Social Affairs Unit
From Neocon Europe
The Social Affairs Unit (SAU) is a British think tank that studies various cultural, social and economic issues, with an "emphasis on the value of personal responsibility".[1]According to its website its mission is to "identify research with a potential to inform public policy and translate it from academic discourse into public debate". The manifesto for the Henry Jackson Society was published by the Unit in 2006[2].
Contents |
Background
It was founded in 1980 by Julius Gould (professor and director) and Digby Anderson (doctor and chairman). SAU's launch was reported in The Times on 13 December 1980. The article said the new think-tank was 'being set up by a group of a dozen people, chiefly academics, who want to correct what they consider to be a preponderance of left-wing ideology in the Social Sciences.' [3] In its early years it was interested in 'critical evaluation' of the welfare state and it boasts how many of the ideas such a parental accountability and local autonomy within education have made their mark on policy today. Ironically these issues are the 'hot' issues today!

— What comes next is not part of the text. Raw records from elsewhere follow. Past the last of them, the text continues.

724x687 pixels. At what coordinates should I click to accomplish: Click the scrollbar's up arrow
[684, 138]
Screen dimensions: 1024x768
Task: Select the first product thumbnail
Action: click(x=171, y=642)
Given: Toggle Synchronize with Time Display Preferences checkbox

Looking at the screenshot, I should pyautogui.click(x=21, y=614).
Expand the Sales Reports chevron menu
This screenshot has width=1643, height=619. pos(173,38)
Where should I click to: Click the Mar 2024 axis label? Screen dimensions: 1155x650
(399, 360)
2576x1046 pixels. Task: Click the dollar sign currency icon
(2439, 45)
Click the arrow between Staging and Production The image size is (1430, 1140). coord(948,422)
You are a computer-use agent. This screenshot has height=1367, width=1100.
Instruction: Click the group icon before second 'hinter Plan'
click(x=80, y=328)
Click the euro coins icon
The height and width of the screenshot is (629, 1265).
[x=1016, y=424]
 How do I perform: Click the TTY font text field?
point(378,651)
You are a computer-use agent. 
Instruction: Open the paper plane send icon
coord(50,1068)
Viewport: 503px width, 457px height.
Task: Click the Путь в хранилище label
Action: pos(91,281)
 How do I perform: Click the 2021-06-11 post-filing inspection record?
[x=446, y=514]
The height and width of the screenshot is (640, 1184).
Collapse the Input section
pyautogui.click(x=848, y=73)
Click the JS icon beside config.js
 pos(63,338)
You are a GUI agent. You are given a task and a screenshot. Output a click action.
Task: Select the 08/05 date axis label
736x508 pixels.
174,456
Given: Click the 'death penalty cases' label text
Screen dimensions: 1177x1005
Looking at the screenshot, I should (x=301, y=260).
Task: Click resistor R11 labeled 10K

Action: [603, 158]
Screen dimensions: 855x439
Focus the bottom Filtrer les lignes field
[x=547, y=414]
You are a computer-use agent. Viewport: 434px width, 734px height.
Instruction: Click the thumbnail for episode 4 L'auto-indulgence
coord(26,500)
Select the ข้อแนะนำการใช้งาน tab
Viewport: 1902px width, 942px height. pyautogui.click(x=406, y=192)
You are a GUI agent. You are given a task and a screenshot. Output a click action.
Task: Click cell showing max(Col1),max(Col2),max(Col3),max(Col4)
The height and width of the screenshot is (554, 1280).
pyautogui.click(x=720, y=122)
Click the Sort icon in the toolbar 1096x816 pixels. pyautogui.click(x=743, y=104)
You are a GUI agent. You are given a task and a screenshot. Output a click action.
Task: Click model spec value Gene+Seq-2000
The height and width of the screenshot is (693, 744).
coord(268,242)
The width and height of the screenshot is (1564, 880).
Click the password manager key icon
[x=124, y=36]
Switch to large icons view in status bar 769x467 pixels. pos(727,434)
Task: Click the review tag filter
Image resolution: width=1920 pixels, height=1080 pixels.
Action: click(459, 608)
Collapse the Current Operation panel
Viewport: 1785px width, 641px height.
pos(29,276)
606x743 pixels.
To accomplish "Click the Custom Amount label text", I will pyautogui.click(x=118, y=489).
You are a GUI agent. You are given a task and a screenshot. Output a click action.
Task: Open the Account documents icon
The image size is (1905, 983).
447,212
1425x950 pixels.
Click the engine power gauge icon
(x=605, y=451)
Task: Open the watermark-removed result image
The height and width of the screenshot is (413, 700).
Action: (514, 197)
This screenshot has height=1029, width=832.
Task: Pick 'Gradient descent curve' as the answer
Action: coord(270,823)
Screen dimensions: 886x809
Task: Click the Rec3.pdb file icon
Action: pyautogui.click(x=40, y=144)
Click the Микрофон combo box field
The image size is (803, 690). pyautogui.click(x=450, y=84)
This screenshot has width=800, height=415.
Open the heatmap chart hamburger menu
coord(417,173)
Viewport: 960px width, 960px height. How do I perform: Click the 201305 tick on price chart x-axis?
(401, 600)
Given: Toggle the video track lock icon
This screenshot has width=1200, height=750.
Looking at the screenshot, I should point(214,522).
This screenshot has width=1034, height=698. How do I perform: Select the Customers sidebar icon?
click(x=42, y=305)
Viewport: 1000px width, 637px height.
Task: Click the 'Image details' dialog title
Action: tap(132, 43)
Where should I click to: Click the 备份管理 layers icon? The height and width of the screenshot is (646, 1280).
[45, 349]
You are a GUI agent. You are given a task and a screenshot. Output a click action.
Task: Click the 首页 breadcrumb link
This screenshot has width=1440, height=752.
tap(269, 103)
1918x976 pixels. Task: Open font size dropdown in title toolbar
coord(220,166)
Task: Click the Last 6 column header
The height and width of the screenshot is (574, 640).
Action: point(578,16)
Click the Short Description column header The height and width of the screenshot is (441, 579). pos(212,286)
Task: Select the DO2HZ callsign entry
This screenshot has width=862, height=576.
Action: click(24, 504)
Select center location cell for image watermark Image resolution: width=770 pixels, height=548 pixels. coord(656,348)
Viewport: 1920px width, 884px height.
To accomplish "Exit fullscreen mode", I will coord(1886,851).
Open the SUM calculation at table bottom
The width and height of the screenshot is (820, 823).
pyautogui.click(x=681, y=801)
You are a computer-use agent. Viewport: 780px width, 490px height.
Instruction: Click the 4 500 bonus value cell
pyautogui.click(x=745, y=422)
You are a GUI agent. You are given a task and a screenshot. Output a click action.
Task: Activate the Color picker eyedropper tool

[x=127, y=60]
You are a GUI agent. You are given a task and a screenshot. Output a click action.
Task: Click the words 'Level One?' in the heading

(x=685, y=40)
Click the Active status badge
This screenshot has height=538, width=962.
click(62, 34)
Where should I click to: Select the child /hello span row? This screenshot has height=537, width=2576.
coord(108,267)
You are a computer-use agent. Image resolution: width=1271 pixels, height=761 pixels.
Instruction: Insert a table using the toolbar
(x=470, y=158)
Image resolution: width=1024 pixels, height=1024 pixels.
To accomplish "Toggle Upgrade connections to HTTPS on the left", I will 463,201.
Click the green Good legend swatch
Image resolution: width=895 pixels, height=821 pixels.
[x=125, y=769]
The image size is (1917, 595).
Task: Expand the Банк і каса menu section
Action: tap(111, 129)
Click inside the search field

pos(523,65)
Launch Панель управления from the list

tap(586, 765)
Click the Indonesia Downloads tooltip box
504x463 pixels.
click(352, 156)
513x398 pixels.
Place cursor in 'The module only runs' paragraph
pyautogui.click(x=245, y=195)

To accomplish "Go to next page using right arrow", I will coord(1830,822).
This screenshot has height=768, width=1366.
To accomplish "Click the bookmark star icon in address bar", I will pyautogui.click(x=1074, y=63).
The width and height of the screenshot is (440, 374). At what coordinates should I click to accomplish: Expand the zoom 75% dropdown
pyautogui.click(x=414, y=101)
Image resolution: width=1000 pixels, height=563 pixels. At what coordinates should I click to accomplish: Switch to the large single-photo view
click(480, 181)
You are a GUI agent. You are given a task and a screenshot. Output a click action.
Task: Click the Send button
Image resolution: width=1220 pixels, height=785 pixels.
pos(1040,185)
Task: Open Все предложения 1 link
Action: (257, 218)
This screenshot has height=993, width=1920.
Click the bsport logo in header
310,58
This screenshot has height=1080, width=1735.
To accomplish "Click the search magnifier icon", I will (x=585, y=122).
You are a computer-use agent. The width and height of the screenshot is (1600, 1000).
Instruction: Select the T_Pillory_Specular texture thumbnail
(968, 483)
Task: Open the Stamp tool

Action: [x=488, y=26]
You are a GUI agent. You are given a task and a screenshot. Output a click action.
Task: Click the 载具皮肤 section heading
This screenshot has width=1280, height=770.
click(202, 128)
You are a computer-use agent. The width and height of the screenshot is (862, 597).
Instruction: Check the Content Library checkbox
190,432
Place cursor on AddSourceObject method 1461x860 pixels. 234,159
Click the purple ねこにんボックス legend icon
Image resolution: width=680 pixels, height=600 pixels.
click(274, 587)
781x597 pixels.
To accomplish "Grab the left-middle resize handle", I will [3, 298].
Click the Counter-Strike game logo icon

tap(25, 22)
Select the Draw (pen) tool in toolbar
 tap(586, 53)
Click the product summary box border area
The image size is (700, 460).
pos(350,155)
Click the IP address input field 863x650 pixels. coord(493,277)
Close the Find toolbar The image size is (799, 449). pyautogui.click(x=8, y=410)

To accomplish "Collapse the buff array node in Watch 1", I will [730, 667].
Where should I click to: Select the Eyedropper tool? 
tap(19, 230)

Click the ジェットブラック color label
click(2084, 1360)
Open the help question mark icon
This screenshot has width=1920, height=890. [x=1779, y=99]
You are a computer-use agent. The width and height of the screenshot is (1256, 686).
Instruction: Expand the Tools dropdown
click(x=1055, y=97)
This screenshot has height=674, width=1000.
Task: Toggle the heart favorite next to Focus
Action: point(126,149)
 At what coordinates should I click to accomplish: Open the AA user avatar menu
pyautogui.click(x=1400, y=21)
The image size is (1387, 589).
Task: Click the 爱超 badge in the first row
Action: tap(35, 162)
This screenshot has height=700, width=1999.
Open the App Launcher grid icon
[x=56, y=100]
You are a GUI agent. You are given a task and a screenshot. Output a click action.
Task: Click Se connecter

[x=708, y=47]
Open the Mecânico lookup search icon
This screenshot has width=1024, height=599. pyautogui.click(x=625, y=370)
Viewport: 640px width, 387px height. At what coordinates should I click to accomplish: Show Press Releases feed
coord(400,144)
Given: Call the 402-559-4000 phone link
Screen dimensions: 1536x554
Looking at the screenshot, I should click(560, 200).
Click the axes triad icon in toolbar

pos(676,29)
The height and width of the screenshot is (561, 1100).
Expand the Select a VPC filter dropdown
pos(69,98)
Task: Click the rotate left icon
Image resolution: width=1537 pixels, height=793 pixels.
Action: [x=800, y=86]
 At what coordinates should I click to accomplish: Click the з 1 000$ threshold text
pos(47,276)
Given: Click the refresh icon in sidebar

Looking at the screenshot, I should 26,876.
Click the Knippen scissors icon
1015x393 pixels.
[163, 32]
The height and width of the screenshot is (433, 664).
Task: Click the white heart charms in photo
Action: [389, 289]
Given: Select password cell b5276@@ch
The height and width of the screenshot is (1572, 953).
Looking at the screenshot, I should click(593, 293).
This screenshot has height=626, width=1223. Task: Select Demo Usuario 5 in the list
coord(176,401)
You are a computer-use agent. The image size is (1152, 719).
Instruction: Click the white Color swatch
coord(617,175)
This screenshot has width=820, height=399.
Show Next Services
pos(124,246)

As well as taking on a critical approach to analysing the welfare state the Social Affairs unit aim to tackle the "long tradition of English disdain for entrepreneurship and affluence", the think tank's research is this area focuses on "why the English have these mental habits, and what - if anything - we ought to do about them"[4]
SAU publishes a monthly magazine, Standpoint.[5]
SAU version
According to the SAU in 2002:
- The SAU is an independent research and educational trust committed to the promotion of lively and wide-ranging debate on social affairs. Its authors, (over 200), have analyzed the factors which make for a free and orderly society in which enterprise can flourish. It is committed to international co-operation in ideas: e.g. Health Lifestyle and Environment: Countering the Panic with the Manhattan Institute, a forthcoming Anglo-French project on food and alcohol policy, and The Loss of Virtue: Moral Confusion and Social Disorder in Britain and America, also published as a National Review book in the USA, which won the 1994 Sir Antony Fisher Memorial Award for the best book from a think-tank. Current areas of work include consumer affairs, the critical appraisal of welfare and public spending and problems of freedom and personal responsibility. [6][7]
Staff
Director
Trustees
Julius Gould | John Greenwood | Anthony O'Hear | Frank Sharratt
International Advisory Council
Digby Anderson | Alejandro Chafuen | Christie Davies | Adrian Furnham | Jacques Garello | Nathan Glazer |Simon Green | Leonard Liggio | Theodore Malloch | David Martin | Antonio Martino | Michael Novak | John O’Sullivan | Geoffrey Partington | Arthur Seldon CBE
Other contributors and authors
Jeremy Black | Lilian Pizzichini | Myles Harris | Richard D North | Harry Phibbs | Douglas Murray | Peter Mullen
Funding
In its earlier days the SAU was funded by the Heritage Foundation along with other groups linked to the Foundation's attacks on the left.[8]Apparently an independent organisation and corporate intervention free, it was originally founded and encouraged by the neo-liberal Institute of Economic Affairs and remained linked to it until 2005 in the form of the recently deceased Arthur Seldon, former joint founding president of the Institute.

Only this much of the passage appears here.